I prodotti “green” sono economicamente competitivi?
I prodotti e servizi “green”, ovvero quelli che vantano alte prestazioni ambientali, sono economicamente competitivi rispetto ai corrispettivi tradizionali?
Molto spesso la risposta è negativa e la giustificazione è da attribuire ai costi di ricerca di materiali e dei processi o delle tecnologie di produzione. Ad essi si aggiunge, generalmente, un maggiore ricarico (inteso come rapporto tra il prezzo di vendita e costo al produttore), da imputare alla domanda di mercato ancora bassa per questi beni o servizi.

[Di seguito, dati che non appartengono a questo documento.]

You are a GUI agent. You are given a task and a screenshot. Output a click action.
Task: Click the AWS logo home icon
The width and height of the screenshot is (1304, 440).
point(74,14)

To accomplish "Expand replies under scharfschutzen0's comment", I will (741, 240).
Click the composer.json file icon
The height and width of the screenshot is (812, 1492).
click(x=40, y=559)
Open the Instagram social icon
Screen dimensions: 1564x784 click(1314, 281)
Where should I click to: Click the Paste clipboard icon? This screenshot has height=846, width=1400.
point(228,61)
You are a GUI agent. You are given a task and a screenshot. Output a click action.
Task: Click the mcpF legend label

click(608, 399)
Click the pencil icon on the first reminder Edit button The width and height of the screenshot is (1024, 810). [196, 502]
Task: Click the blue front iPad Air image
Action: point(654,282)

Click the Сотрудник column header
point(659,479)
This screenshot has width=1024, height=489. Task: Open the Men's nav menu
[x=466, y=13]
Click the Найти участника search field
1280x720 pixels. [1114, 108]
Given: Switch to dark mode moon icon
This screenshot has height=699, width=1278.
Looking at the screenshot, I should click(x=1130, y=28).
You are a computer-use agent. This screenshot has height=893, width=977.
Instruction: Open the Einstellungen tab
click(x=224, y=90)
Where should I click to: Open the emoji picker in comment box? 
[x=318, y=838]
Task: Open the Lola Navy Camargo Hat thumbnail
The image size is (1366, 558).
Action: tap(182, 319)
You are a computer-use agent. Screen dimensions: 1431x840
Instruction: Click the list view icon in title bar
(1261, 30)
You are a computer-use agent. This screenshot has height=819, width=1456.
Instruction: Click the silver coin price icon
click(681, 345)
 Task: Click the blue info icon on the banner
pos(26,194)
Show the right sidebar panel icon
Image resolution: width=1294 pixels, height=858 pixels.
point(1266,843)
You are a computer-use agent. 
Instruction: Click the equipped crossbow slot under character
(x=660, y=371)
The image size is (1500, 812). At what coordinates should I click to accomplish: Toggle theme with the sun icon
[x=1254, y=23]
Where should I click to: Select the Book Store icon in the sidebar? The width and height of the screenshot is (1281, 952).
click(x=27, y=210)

Per alcune tipologie merceologiche, tuttavia, il mercato è ormai consolidato da tempo e al consumatore finale sono proposti prezzi uguali o inferiori rispetto ai prodotti tradizionali. Gli esempi più facilmente individuabili negli scaffali dei supermercati sono la carta (assorbente, igienica) e i detersivi/detergenti marchiati Ecolabel, che, pur con prezzi concorrenziali, garantiscono prestazioni ambientali certificate.
Il costo del ciclo di vita dei prodotti “green”
Un’ulteriore considerazione da non tralasciare è relativa al Costo del Ciclo di Vita (Life Cycle Costing Analysis) dei prodotti. Si tratta di un dato che considera l’intero costo di vita comprendendo, oltre al costo di acquisto, anche:
- il costo dell’utilizzo (e la durata del bene),
- i costi di manutenzione e di gestione del “fine vita” (smaltimento, riuso, recupero, riciclo).
Grazie a queste considerazioni, si possono evidenziare delle scelte spesso all’acquisto più care ma nel complesso più convenienti: un esempio sono le lampadine (ormai tecnologia business as usual) e altre apparecchiature elettriche ed elettroniche a ridotto consumo energetico, che sono in grado di garantire, complessivamente nel loro utilizzo, un costo inferiore. Un ulteriore esempio possono essere le cartucce e i toner per i quali il costo dello smaltimento è ridotto.
Tale approccio è imposto, per esempio, alle Pubbliche Amministrazioni nel valutare la sostenibilità economica (integrando quella ambientale) per l’acquisto di beni e servizi, non affidandosi più al mero “massimo ribasso” applicato finora. È auspicabile che l’aumento della domanda di questi prodotti, per i quali l’indotto della P.A. è chiamato a fare da volano, contribuirà alla diminuzione del ricarico e del costo di produzione, e dunque del prezzo alla vendita, grazie alle economie di scala generate.
In attesa di ciò, è bene riflettere su quanto, come consumatori, siamo disposti a pagare in più per le caratteristiche dei prodotti acquistati. È ammissibile sostenere un costo maggiore per una maggiore qualità merceologica dell’oggetto o del servizio acquistato, oppure per un’invisibile impegno nello sviluppo che presupponiamo essere a monte di una tecnologia nuova o aggiornata.In passato non era ammissibile, ma fortunatamente lo è sempre più, accettare l’internalizzazione dei costi ambientali negli acquisti, ovvero accettare che i prodotti e i servizi siano venduti ed erogati a prezzi maggiori in quanto il processo produttivo a monte e a valle (fine vita) deve sostenere i costi, che prima ricadevano sulla collettività, per garantire delle prestazioni ambientali migliorate.